FV. Las ciudades francesas, construidas para hombres burgueses y sanos, son poco hospitalarias con las mujeres. Toda mujer tiene interiorizado que no puede ir sola por la calle a las 4 de la madrugada: sabemos que es peligroso. La ciudad tampoco es muy hospitalaria con los inmigrantes, a los que se les persigue y se les hace vivir en condiciones terribles, ni con las personas de edad avanzada: todo está construido para las personas jóvenes y sanas; tampoco es muy hospitalaria con los niños, con los jóvenes negros y árabes, que saben que no deben acercarse a ciertos barrios. No hay carteles de “prohibido”, como había en los Estados Unidos, pero se sabe.
El aumento de la vigilancia y los controles refuerza la discriminación. La segregación socioespacial de las ciudades construye un entorno hostil para ciertos grupos de personas.
Las ciudades aburguesadas son las más hostiles para las personas sin techo, aunque cada vez haya más. Los sistemas de vigilancia y control eliminan la miseria del alcance de la vista. Los pivotes situados delante de las tiendas evitan que las personas sin hogar se sienten, las barras de metal fijas en los bancos alejan a los que se hubieran tumbado en ellos a dormir. Estas acciones incrementan la inhospitalidad, mientras que hacen la ciudad más agradable para ciertos individuos.
La construcción de ciudades muy limpias, en las que reinará una supuesta seguridad, y en las que las mujeres podrán salir como quieran a practicar jogging, pasear a sus hijos y a sus perros, se reservará a ciertas mujeres de la burguesía blanca. Las personas racializadas y de clase obrera (de etnia gitana, negras y de origen magrebí) no podrán entrar en estas ciudades ecológicas, rodeadas de jardines, atestadas de sistemas de vigilancia, a menos que sean mujeres de la limpieza, cajeras, enfermeras, guardias de seguridad, o recolectores de basura…
La vida burguesa autoriza la entrada a aquellos individuos racializados invisibles que garantizan la comodidad y la seguridad de la clase dominante.
Los sistemas de vigilancia y de control protegen a una clase social específica, y no defienden los derechos de todos, sino los de ciertas personas en concreto. Esta arquitectura urbana refuerza las desigualdades raciales y mantiene a raya a las trabajadoras sexuales, a las personas trans, gais, y a todos aquellos que no encajan en el estándar de «gente de bien». A estas personas, que no tienen cabida en los centros culturales, se les empuja cada vez más lejos de esta ciudad, se les expulsa a lugares abandonados, con agua contaminada, sin jardines ni parques, en los que el transporte es escaso y caro, y solo sirve para ir a trabajar.

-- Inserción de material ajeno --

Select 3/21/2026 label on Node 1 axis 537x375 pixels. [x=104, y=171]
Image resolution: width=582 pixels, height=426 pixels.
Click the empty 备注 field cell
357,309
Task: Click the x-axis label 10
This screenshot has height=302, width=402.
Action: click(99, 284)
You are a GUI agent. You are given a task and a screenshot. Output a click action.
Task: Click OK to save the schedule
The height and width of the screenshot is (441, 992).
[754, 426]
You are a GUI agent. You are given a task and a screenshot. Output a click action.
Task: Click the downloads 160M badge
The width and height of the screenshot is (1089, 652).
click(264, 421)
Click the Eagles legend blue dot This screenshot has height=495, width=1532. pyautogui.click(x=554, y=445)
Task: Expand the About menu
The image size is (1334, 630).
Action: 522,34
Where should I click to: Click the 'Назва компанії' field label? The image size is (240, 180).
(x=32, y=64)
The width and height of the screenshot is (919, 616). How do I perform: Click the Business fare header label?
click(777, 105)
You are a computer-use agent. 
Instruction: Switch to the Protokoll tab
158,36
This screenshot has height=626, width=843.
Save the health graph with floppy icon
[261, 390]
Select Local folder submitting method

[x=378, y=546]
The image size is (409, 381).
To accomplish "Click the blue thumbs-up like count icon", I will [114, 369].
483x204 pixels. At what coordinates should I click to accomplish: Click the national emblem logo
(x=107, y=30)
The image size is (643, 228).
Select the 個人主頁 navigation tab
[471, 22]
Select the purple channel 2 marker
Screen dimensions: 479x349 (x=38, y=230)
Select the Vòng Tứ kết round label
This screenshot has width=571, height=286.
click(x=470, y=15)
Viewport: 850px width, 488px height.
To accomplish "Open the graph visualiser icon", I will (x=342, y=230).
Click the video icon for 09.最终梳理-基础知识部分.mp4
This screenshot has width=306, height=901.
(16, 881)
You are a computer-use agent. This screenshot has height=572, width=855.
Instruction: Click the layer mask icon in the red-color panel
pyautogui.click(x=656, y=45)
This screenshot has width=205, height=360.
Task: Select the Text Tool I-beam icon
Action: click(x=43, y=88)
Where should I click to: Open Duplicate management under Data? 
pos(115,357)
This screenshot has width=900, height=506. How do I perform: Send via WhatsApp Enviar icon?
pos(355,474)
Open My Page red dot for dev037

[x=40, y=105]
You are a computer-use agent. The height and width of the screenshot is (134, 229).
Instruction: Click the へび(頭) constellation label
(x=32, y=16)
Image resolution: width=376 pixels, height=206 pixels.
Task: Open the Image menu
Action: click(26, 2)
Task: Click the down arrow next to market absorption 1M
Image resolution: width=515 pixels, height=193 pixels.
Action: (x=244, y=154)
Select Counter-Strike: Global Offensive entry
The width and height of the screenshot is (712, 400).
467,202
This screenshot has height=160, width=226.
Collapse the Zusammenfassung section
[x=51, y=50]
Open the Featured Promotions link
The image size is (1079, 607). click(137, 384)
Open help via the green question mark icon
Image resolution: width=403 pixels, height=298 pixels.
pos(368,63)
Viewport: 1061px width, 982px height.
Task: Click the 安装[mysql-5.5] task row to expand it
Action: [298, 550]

Los medios de comunicación se encargan de sembrar un sentimiento de inseguridad: nos enseñan a tener miedo de la gente que vaga por las calles, de los sin techo, de los que están sucios porque no tienen acceso a la higiene de la que nosotros disfrutamos. Todo esto se presenta como una amenaza contra nuestra propia integridad. Poco a poco, como si nada, se nos inculca la idea de que hay que hacer desaparecer a esos individuos, cuya vida no tiene un gran valor. Se les percibe como presencias molestas, y se nos obliga a cuestionarnos sobre el número de personas sin hogar, o las condiciones de vida escandalosas de los inmigrantes. Todos estos razonamientos que se esgrimen en nombre de la seguridad, tienen que desaparecer.